Parents reported that the pandemic had a negative impact on their children’s routines and behaviors.

  • One-quarter of parents reported that their children’s daily eating habits (24%), ability to follow rules (24%), and amount of sleep nightly (23%) changed negatively over the past month.

Differences in Parents’ Reports of their Children’s Social-Emotional and Behavioral Health

When exploring these behavioral impacts by geographical area, we found parents in urban areas were more likely to report negative health changes than parents from suburban or rural areas.

  • Urban parents’ reports of negative changes in daily eating habits (33%) and communication skills (21%) were about double that of parents in rural areas (16% and 10%, respectively).

Interestingly, parents with higher income levels were more likely to report certain negative developmental changes like changes in amounts of sleep, attention span, and communication skills.

The survey results also highlighted differences between families needing care during traditional hours versus those needing care during non-traditional hours.

  • Parents needing care during non-traditional hours were more likely to report that their children’s overall development had changed negatively across all eight indicators. More notably, 1 in 3 parents needing care during non-traditional hours reported negative changes in their children’s eating habits, amounts of sleep, and ability to follow rules.

Moreover, geographical differences were also present in parents’ reports of their child’s overall suspension or expulsion incidences from child care because of behavioral or disciplinary issues.

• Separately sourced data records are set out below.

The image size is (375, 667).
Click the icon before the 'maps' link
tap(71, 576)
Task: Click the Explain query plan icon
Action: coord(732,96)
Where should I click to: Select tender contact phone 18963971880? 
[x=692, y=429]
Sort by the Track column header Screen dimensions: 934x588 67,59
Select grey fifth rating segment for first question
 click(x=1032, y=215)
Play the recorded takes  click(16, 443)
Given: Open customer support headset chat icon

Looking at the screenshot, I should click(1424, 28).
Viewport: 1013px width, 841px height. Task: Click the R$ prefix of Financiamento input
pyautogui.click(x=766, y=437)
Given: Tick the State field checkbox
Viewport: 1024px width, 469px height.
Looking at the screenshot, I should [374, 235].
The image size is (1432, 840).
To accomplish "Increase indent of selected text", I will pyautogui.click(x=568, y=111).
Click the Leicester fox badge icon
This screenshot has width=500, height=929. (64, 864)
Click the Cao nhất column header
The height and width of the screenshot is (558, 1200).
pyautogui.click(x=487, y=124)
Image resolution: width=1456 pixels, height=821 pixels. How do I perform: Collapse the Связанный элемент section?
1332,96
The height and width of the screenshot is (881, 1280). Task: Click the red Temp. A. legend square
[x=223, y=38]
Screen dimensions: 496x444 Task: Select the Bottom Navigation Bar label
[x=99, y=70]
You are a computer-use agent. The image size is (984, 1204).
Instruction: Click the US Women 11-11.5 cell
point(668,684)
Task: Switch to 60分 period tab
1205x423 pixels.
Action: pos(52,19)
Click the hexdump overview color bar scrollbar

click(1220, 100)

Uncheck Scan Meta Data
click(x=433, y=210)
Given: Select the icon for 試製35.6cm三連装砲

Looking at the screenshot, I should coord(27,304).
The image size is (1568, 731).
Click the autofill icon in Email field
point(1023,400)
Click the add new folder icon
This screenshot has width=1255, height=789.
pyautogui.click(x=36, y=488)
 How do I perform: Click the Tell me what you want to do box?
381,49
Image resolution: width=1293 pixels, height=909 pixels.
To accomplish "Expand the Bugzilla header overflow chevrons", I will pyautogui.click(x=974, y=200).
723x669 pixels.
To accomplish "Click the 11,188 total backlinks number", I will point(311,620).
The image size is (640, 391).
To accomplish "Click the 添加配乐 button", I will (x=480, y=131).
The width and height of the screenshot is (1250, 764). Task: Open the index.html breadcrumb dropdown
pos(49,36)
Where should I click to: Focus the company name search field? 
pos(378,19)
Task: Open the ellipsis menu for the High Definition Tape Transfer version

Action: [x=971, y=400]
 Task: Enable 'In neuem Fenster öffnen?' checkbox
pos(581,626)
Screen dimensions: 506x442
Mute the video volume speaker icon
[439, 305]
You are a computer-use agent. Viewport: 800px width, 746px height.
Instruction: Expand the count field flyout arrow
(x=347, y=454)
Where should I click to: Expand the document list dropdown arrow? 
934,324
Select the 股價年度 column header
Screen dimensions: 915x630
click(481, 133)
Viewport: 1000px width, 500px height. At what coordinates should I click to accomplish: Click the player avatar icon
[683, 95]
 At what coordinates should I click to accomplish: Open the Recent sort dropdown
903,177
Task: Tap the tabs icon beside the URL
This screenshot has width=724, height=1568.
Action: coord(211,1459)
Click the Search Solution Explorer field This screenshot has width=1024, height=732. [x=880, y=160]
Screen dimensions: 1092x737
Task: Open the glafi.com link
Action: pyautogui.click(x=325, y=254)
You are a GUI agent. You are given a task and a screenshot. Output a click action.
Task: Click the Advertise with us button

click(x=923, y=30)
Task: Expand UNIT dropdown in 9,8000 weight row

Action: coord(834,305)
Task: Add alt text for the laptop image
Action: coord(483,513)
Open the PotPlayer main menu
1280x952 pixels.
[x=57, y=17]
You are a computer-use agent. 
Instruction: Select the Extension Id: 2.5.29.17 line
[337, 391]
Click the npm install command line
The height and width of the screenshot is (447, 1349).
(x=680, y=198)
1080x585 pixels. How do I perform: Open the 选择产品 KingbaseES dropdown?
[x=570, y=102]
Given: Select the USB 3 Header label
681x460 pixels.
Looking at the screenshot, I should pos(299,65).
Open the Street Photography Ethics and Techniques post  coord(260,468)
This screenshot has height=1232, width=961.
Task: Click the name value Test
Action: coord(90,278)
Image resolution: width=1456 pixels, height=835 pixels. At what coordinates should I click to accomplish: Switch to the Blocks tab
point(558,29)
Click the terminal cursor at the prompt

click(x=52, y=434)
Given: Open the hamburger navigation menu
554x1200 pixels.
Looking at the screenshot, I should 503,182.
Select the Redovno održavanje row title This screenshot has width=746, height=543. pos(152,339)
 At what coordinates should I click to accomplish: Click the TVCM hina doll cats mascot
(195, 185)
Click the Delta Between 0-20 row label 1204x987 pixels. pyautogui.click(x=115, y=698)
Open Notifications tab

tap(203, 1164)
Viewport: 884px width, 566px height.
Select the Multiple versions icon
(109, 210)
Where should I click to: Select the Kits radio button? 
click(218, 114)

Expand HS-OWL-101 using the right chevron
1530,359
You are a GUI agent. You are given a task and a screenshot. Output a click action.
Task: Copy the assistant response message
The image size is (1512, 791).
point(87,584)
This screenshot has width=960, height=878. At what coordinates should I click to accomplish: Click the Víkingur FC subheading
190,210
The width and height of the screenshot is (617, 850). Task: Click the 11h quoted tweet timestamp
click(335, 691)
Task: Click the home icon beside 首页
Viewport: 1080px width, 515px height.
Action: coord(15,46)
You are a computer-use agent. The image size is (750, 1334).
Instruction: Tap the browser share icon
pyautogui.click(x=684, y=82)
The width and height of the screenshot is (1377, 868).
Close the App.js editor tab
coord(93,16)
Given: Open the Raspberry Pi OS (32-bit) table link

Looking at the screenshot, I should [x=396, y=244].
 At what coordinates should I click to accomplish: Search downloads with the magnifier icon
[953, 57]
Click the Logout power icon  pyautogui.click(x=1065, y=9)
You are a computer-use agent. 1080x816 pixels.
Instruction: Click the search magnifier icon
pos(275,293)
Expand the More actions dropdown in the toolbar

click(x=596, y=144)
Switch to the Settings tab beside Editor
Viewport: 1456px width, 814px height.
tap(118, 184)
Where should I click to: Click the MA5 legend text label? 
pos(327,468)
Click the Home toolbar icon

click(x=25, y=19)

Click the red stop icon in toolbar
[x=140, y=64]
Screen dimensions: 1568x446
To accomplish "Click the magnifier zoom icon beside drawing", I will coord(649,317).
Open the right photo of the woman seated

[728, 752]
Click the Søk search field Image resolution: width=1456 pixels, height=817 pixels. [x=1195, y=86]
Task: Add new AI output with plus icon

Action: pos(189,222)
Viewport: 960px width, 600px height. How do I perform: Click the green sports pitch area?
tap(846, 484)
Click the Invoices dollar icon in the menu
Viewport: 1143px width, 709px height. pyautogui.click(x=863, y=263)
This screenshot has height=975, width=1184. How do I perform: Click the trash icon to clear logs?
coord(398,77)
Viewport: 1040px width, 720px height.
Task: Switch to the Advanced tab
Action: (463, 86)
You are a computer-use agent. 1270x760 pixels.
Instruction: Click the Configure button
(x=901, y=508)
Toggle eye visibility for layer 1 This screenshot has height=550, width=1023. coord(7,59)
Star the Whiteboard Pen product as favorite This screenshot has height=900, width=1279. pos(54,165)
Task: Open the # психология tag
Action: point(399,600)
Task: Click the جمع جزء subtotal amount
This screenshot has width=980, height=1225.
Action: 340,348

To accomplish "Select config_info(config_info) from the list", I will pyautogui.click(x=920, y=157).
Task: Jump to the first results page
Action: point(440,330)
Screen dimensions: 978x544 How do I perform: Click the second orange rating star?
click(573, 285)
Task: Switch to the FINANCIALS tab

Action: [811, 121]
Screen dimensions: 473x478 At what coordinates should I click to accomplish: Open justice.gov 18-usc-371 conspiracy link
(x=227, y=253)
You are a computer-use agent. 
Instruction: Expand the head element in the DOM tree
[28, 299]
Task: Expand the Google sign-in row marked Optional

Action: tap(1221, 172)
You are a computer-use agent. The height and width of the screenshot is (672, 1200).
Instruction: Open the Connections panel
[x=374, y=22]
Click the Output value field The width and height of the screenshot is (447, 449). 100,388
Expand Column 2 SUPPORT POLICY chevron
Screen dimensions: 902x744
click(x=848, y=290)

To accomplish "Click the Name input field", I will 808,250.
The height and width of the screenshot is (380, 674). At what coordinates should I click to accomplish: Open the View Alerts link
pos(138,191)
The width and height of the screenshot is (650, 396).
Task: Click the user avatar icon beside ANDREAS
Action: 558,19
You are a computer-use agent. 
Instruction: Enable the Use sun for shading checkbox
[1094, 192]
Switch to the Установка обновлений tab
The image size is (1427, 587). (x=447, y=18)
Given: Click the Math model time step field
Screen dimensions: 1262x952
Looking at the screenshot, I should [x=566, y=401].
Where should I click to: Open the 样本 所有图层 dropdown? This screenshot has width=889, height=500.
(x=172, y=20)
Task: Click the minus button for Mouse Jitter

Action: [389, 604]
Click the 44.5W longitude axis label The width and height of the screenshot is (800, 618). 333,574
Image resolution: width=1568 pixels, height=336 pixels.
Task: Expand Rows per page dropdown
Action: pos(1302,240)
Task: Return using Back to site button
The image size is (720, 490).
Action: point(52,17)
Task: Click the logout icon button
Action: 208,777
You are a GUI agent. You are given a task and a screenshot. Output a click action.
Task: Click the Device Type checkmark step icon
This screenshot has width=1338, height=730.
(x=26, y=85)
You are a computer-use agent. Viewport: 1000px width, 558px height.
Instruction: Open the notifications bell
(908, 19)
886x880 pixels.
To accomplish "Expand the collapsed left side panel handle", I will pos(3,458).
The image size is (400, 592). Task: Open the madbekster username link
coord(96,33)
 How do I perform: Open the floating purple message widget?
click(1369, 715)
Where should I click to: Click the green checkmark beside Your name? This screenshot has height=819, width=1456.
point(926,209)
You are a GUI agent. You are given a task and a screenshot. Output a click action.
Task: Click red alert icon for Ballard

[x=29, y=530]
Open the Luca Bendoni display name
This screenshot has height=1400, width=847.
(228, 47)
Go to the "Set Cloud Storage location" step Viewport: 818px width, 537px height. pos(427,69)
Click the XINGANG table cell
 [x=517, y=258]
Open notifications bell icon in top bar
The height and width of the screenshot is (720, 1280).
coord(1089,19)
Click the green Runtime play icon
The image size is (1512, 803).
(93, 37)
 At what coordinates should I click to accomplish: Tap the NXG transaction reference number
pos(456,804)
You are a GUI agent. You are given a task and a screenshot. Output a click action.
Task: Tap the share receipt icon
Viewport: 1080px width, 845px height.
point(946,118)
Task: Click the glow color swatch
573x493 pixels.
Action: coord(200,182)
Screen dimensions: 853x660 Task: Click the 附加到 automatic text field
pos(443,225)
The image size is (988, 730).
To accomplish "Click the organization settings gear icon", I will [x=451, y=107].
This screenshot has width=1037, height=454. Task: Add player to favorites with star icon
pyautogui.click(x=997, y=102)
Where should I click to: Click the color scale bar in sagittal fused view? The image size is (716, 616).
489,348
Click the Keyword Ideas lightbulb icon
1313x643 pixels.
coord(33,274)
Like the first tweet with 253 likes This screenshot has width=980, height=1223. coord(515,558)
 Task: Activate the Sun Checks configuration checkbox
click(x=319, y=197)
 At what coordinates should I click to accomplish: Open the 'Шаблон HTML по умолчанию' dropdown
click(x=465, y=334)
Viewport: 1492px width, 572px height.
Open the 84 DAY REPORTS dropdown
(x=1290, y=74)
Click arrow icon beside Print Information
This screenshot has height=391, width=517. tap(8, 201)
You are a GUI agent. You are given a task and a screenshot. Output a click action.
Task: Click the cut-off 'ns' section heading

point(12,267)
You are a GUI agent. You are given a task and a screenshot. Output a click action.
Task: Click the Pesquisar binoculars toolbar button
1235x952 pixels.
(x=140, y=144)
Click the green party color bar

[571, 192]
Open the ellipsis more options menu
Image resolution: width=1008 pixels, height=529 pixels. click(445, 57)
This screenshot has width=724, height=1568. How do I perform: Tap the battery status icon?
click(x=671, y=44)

  • Urban parents (14%) were more likely than suburban (3%) or rural parents (8%) to say that their child had been suspended or expelled from child care.

Social-Emotional and Behavioral Health Consultation

The parent survey responses also revealed that the majority of parents would be interested in a social and emotional health consultation if it was made available to them by their primary child care arrangement. Social and emotional health consultations have been shown to improve parent-child relationships, reduce and avert mental health problems, and promote children’s social and emotional competencies by guiding and supporting parents in raising healthy children.

  • Overall, three quarters of parents (76%) reported being interested in a social and emotional health consultation, with 38% of parents reporting they are very interested and 38% of parents reporting they are somewhat interested.
  • Parents with a higher educational and income level were more likely to express strong interest in a social and emotional health consultation.
  • Urban parents (57%) were twice as likely to report strong interest in this type of consultation compared to suburban (29%) and rural (24%) parents.
  • Parents with Hispanic children (48%) were most likely to report being interested in a consultation, followed by parents with Black children (41%).


By identifying which groups of children are experiencing the most negative changes, mental health practitioners and child care professionals can inform their practices to better support children and families as we begin to understand the long-term impacts of the pandemic. State child care administrators can use American Rescue Plan funds to develop and support early childhood mental health consultation models that can serve parents not only in the coming months but long into the future.